# WORK REQUIRED:
Reproduce each of the records below verbatim, without changing a single character.

# RECORDS SHOWN:

━━━━━━━━━━━━━━━━

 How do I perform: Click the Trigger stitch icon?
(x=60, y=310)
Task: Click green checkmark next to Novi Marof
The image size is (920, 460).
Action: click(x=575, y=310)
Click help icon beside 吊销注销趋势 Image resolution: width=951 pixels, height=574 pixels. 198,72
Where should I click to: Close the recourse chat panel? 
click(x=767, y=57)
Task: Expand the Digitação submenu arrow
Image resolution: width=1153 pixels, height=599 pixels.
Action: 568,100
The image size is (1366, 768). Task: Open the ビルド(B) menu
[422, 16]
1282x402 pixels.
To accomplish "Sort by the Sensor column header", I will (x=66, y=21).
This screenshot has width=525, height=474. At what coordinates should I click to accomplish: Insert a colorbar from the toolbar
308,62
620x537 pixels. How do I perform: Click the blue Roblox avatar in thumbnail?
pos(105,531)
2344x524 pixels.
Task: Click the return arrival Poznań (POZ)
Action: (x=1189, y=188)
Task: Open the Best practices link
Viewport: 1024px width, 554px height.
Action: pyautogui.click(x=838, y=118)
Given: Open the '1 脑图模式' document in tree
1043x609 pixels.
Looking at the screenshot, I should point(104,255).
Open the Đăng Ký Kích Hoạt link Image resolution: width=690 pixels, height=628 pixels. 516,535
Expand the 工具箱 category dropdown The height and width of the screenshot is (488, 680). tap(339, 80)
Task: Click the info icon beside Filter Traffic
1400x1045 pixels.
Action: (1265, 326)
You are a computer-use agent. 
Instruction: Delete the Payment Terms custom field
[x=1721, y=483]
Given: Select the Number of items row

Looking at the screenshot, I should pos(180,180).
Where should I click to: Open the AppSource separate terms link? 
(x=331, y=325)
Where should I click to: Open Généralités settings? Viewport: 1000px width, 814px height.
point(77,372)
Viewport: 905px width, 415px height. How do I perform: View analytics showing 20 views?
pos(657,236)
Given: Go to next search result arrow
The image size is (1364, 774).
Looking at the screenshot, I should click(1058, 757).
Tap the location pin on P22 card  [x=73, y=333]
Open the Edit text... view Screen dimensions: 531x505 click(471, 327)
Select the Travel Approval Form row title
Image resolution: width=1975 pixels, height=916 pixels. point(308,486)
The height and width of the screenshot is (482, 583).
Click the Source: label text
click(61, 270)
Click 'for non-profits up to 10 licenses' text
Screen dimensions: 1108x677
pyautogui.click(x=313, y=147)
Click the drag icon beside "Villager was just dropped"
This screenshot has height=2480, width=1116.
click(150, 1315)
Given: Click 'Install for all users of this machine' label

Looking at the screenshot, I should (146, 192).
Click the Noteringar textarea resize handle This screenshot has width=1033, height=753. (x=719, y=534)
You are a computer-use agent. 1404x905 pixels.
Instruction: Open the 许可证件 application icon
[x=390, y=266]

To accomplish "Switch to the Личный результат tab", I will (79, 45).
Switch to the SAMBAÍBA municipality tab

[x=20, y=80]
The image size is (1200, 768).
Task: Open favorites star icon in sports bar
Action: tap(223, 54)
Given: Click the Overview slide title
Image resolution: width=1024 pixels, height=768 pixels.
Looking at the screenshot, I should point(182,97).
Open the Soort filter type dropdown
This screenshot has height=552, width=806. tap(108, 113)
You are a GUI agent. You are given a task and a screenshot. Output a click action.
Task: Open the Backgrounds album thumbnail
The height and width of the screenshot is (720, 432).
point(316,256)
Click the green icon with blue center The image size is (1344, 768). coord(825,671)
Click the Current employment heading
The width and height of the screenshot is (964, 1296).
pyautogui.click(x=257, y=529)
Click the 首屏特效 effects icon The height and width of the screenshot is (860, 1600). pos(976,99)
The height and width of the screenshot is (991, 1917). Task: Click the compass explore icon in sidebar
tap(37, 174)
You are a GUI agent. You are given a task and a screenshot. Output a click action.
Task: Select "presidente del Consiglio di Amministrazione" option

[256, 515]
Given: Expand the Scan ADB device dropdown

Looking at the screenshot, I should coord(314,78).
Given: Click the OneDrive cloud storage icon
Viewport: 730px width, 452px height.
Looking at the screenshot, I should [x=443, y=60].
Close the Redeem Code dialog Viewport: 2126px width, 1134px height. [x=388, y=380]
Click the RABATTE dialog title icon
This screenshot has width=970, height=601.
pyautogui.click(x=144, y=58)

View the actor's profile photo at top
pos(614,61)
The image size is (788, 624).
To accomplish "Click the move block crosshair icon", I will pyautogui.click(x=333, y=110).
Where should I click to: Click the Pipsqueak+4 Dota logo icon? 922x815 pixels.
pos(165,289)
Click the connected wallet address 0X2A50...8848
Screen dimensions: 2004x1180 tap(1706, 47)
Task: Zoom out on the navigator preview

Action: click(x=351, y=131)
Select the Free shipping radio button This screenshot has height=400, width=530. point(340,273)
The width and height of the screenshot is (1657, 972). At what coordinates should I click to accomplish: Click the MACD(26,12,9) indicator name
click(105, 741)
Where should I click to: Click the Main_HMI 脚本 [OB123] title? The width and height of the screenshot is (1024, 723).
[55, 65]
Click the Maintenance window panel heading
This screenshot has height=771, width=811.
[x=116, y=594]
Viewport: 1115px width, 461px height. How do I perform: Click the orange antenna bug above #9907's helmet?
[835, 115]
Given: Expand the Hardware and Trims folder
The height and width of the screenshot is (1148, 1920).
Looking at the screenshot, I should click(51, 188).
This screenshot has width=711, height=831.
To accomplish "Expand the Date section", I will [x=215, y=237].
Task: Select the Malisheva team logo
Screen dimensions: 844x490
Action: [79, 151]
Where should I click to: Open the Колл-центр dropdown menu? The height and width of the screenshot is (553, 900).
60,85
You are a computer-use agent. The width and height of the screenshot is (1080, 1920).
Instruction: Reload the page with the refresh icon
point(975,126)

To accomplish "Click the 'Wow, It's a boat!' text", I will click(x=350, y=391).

━━━━━━━━━━━━━━━━

# SOLUTION FOR THIS PROBLEM:
 How do I perform: Click the Trigger stitch icon?
(x=60, y=310)
Task: Click green checkmark next to Novi Marof
The image size is (920, 460).
Action: click(x=575, y=310)
Click help icon beside 吊销注销趋势 Image resolution: width=951 pixels, height=574 pixels. 198,72
Where should I click to: Close the recourse chat panel? 
click(x=767, y=57)
Task: Expand the Digitação submenu arrow
Image resolution: width=1153 pixels, height=599 pixels.
Action: 568,100
The image size is (1366, 768). Task: Open the ビルド(B) menu
[422, 16]
1282x402 pixels.
To accomplish "Sort by the Sensor column header", I will (x=66, y=21).
This screenshot has width=525, height=474. At what coordinates should I click to accomplish: Insert a colorbar from the toolbar
308,62
620x537 pixels. How do I perform: Click the blue Roblox avatar in thumbnail?
pos(105,531)
2344x524 pixels.
Task: Click the return arrival Poznań (POZ)
Action: (x=1189, y=188)
Task: Open the Best practices link
Viewport: 1024px width, 554px height.
Action: pyautogui.click(x=838, y=118)
Given: Open the '1 脑图模式' document in tree
1043x609 pixels.
Looking at the screenshot, I should point(104,255).
Open the Đăng Ký Kích Hoạt link Image resolution: width=690 pixels, height=628 pixels. 516,535
Expand the 工具箱 category dropdown The height and width of the screenshot is (488, 680). tap(339, 80)
Task: Click the info icon beside Filter Traffic
1400x1045 pixels.
Action: (1265, 326)
You are a computer-use agent. 
Instruction: Delete the Payment Terms custom field
[x=1721, y=483]
Given: Select the Number of items row

Looking at the screenshot, I should pos(180,180).
Where should I click to: Open the AppSource separate terms link? 
(x=331, y=325)
Where should I click to: Open Généralités settings? Viewport: 1000px width, 814px height.
point(77,372)
Viewport: 905px width, 415px height. How do I perform: View analytics showing 20 views?
pos(657,236)
Given: Go to next search result arrow
The image size is (1364, 774).
Looking at the screenshot, I should click(1058, 757).
Tap the location pin on P22 card  [x=73, y=333]
Open the Edit text... view Screen dimensions: 531x505 click(471, 327)
Select the Travel Approval Form row title
Image resolution: width=1975 pixels, height=916 pixels. point(308,486)
The height and width of the screenshot is (482, 583).
Click the Source: label text
click(61, 270)
Click 'for non-profits up to 10 licenses' text
Screen dimensions: 1108x677
pyautogui.click(x=313, y=147)
Click the drag icon beside "Villager was just dropped"
This screenshot has height=2480, width=1116.
click(150, 1315)
Given: Click 'Install for all users of this machine' label

Looking at the screenshot, I should (146, 192).
Click the Noteringar textarea resize handle This screenshot has width=1033, height=753. (x=719, y=534)
You are a computer-use agent. 1404x905 pixels.
Instruction: Open the 许可证件 application icon
[x=390, y=266]

To accomplish "Switch to the Личный результат tab", I will (79, 45).
Switch to the SAMBAÍBA municipality tab

[x=20, y=80]
The image size is (1200, 768).
Task: Open favorites star icon in sports bar
Action: tap(223, 54)
Given: Click the Overview slide title
Image resolution: width=1024 pixels, height=768 pixels.
Looking at the screenshot, I should point(182,97).
Open the Soort filter type dropdown
This screenshot has height=552, width=806. tap(108, 113)
You are a GUI agent. You are given a task and a screenshot. Output a click action.
Task: Open the Backgrounds album thumbnail
The height and width of the screenshot is (720, 432).
point(316,256)
Click the green icon with blue center The image size is (1344, 768). coord(825,671)
Click the Current employment heading
The width and height of the screenshot is (964, 1296).
pyautogui.click(x=257, y=529)
Click the 首屏特效 effects icon The height and width of the screenshot is (860, 1600). pos(976,99)
The height and width of the screenshot is (991, 1917). Task: Click the compass explore icon in sidebar
tap(37, 174)
You are a GUI agent. You are given a task and a screenshot. Output a click action.
Task: Select "presidente del Consiglio di Amministrazione" option

[256, 515]
Given: Expand the Scan ADB device dropdown

Looking at the screenshot, I should coord(314,78).
Given: Click the OneDrive cloud storage icon
Viewport: 730px width, 452px height.
Looking at the screenshot, I should [x=443, y=60].
Close the Redeem Code dialog Viewport: 2126px width, 1134px height. [x=388, y=380]
Click the RABATTE dialog title icon
This screenshot has width=970, height=601.
pyautogui.click(x=144, y=58)

View the actor's profile photo at top
pos(614,61)
The image size is (788, 624).
To accomplish "Click the move block crosshair icon", I will pyautogui.click(x=333, y=110).
Where should I click to: Click the Pipsqueak+4 Dota logo icon? 922x815 pixels.
pos(165,289)
Click the connected wallet address 0X2A50...8848
Screen dimensions: 2004x1180 tap(1706, 47)
Task: Zoom out on the navigator preview

Action: click(x=351, y=131)
Select the Free shipping radio button This screenshot has height=400, width=530. point(340,273)
The width and height of the screenshot is (1657, 972). At what coordinates should I click to accomplish: Click the MACD(26,12,9) indicator name
click(105, 741)
Where should I click to: Click the Main_HMI 脚本 [OB123] title? The width and height of the screenshot is (1024, 723).
[55, 65]
Click the Maintenance window panel heading
This screenshot has height=771, width=811.
[x=116, y=594]
Viewport: 1115px width, 461px height. How do I perform: Click the orange antenna bug above #9907's helmet?
[835, 115]
Given: Expand the Hardware and Trims folder
The height and width of the screenshot is (1148, 1920).
Looking at the screenshot, I should click(51, 188).
This screenshot has width=711, height=831.
To accomplish "Expand the Date section", I will [x=215, y=237].
Task: Select the Malisheva team logo
Screen dimensions: 844x490
Action: [79, 151]
Where should I click to: Open the Колл-центр dropdown menu? The height and width of the screenshot is (553, 900).
60,85
You are a computer-use agent. The width and height of the screenshot is (1080, 1920).
Instruction: Reload the page with the refresh icon
point(975,126)

To accomplish "Click the 'Wow, It's a boat!' text", I will click(x=350, y=391).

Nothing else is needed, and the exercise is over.